Listed records:
****************************************

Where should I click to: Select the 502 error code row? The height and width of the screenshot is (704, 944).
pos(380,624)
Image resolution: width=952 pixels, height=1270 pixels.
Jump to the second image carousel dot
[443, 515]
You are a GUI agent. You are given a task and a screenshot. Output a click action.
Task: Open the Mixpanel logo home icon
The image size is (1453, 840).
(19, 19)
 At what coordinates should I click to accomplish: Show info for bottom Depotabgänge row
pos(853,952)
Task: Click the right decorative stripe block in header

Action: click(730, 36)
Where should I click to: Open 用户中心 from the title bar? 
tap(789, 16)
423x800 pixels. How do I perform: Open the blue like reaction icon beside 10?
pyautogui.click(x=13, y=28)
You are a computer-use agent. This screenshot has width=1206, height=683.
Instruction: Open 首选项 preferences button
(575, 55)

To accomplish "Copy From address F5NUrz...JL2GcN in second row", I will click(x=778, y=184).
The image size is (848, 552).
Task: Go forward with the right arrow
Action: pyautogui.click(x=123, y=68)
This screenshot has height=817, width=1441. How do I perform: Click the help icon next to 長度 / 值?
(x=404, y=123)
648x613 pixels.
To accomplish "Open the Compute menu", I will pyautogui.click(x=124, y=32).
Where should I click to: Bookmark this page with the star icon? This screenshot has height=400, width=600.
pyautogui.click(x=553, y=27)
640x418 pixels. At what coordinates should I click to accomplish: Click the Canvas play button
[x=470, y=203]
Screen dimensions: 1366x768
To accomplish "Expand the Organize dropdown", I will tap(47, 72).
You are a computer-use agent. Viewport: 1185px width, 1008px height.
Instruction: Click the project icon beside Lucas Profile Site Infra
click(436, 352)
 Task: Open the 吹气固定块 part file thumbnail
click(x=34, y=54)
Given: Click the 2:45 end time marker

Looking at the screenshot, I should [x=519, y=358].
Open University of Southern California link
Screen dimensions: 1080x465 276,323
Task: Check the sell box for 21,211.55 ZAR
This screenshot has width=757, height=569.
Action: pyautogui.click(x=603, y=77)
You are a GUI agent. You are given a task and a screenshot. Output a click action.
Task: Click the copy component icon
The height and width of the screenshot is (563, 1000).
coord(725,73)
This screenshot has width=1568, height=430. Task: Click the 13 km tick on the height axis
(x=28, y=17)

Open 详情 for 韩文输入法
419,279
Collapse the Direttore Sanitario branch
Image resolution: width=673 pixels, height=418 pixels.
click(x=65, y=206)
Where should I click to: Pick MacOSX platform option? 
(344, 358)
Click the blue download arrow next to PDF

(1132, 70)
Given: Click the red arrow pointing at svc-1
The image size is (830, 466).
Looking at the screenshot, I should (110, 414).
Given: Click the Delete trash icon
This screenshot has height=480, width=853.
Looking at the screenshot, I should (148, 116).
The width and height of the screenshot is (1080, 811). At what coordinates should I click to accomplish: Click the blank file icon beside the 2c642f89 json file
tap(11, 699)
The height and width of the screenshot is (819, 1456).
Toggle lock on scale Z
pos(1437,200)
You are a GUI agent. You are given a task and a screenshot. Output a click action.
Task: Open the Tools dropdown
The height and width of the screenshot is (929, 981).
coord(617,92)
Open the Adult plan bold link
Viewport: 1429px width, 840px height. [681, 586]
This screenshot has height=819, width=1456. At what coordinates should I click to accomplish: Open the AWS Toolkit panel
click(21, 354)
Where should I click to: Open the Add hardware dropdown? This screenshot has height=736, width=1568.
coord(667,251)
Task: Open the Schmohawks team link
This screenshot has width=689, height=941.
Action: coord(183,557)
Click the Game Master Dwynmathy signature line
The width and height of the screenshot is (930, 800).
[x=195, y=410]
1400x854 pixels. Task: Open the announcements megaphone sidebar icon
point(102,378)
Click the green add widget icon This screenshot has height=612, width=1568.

****************************************

Your instructions: Render the data above as a JSON list of strings, one string per line, with blank lines omitted.

Solution for this exercise:
[
  "Where should I click to: Select the 502 error code row? The height and width of the screenshot is (704, 944).",
  "pos(380,624)",
  "Image resolution: width=952 pixels, height=1270 pixels.",
  "Jump to the second image carousel dot",
  "[443, 515]",
  "You are a GUI agent. You are given a task and a screenshot. Output a click action.",
  "Task: Open the Mixpanel logo home icon",
  "The image size is (1453, 840).",
  "(19, 19)",
  " At what coordinates should I click to accomplish: Show info for bottom Depotabgänge row",
  "pos(853,952)",
  "Task: Click the right decorative stripe block in header",
  "Action: click(730, 36)",
  "Where should I click to: Open 用户中心 from the title bar? ",
  "tap(789, 16)",
  "423x800 pixels. How do I perform: Open the blue like reaction icon beside 10?",
  "pyautogui.click(x=13, y=28)",
  "You are a computer-use agent. This screenshot has width=1206, height=683.",
  "Instruction: Open 首选项 preferences button",
  "(575, 55)",
  "To accomplish \"Copy From address F5NUrz...JL2GcN in second row\", I will click(x=778, y=184).",
  "The image size is (848, 552).",
  "Task: Go forward with the right arrow",
  "Action: pyautogui.click(x=123, y=68)",
  "This screenshot has height=817, width=1441. How do I perform: Click the help icon next to 長度 / 值?",
  "(x=404, y=123)",
  "648x613 pixels.",
  "To accomplish \"Open the Compute menu\", I will pyautogui.click(x=124, y=32).",
  "Where should I click to: Bookmark this page with the star icon? This screenshot has height=400, width=600.",
  "pyautogui.click(x=553, y=27)",
  "640x418 pixels. At what coordinates should I click to accomplish: Click the Canvas play button",
  "[x=470, y=203]",
  "Screen dimensions: 1366x768",
  "To accomplish \"Expand the Organize dropdown\", I will tap(47, 72).",
  "You are a computer-use agent. Viewport: 1185px width, 1008px height.",
  "Instruction: Click the project icon beside Lucas Profile Site Infra",
  "click(436, 352)",
  " Task: Open the 吹气固定块 part file thumbnail",
  "click(x=34, y=54)",
  "Given: Click the 2:45 end time marker",
  "Looking at the screenshot, I should [x=519, y=358].",
  "Open University of Southern California link",
  "Screen dimensions: 1080x465 276,323",
  "Task: Check the sell box for 21,211.55 ZAR",
  "This screenshot has width=757, height=569.",
  "Action: pyautogui.click(x=603, y=77)",
  "You are a GUI agent. You are given a task and a screenshot. Output a click action.",
  "Task: Click the copy component icon",
  "The height and width of the screenshot is (563, 1000).",
  "coord(725,73)",
  "This screenshot has width=1568, height=430. Task: Click the 13 km tick on the height axis",
  "(x=28, y=17)",
  "Open 详情 for 韩文输入法",
  "419,279",
  "Collapse the Direttore Sanitario branch",
  "Image resolution: width=673 pixels, height=418 pixels.",
  "click(x=65, y=206)",
  "Where should I click to: Pick MacOSX platform option? ",
  "(344, 358)",
  "Click the blue download arrow next to PDF",
  "(1132, 70)",
  "Given: Click the red arrow pointing at svc-1",
  "The image size is (830, 466).",
  "Looking at the screenshot, I should (110, 414).",
  "Given: Click the Delete trash icon",
  "This screenshot has height=480, width=853.",
  "Looking at the screenshot, I should (148, 116).",
  "The width and height of the screenshot is (1080, 811). At what coordinates should I click to accomplish: Click the blank file icon beside the 2c642f89 json file",
  "tap(11, 699)",
  "The height and width of the screenshot is (819, 1456).",
  "Toggle lock on scale Z",
  "pos(1437,200)",
  "You are a GUI agent. You are given a task and a screenshot. Output a click action.",
  "Task: Open the Tools dropdown",
  "The height and width of the screenshot is (929, 981).",
  "coord(617,92)",
  "Open the Adult plan bold link",
  "Viewport: 1429px width, 840px height. [681, 586]",
  "This screenshot has height=819, width=1456. At what coordinates should I click to accomplish: Open the AWS Toolkit panel",
  "click(21, 354)",
  "Where should I click to: Open the Add hardware dropdown? This screenshot has height=736, width=1568.",
  "coord(667,251)",
  "Task: Open the Schmohawks team link",
  "This screenshot has width=689, height=941.",
  "Action: coord(183,557)",
  "Click the Game Master Dwynmathy signature line",
  "The width and height of the screenshot is (930, 800).",
  "[x=195, y=410]",
  "1400x854 pixels. Task: Open the announcements megaphone sidebar icon",
  "point(102,378)",
  "Click the green add widget icon This screenshot has height=612, width=1568."
]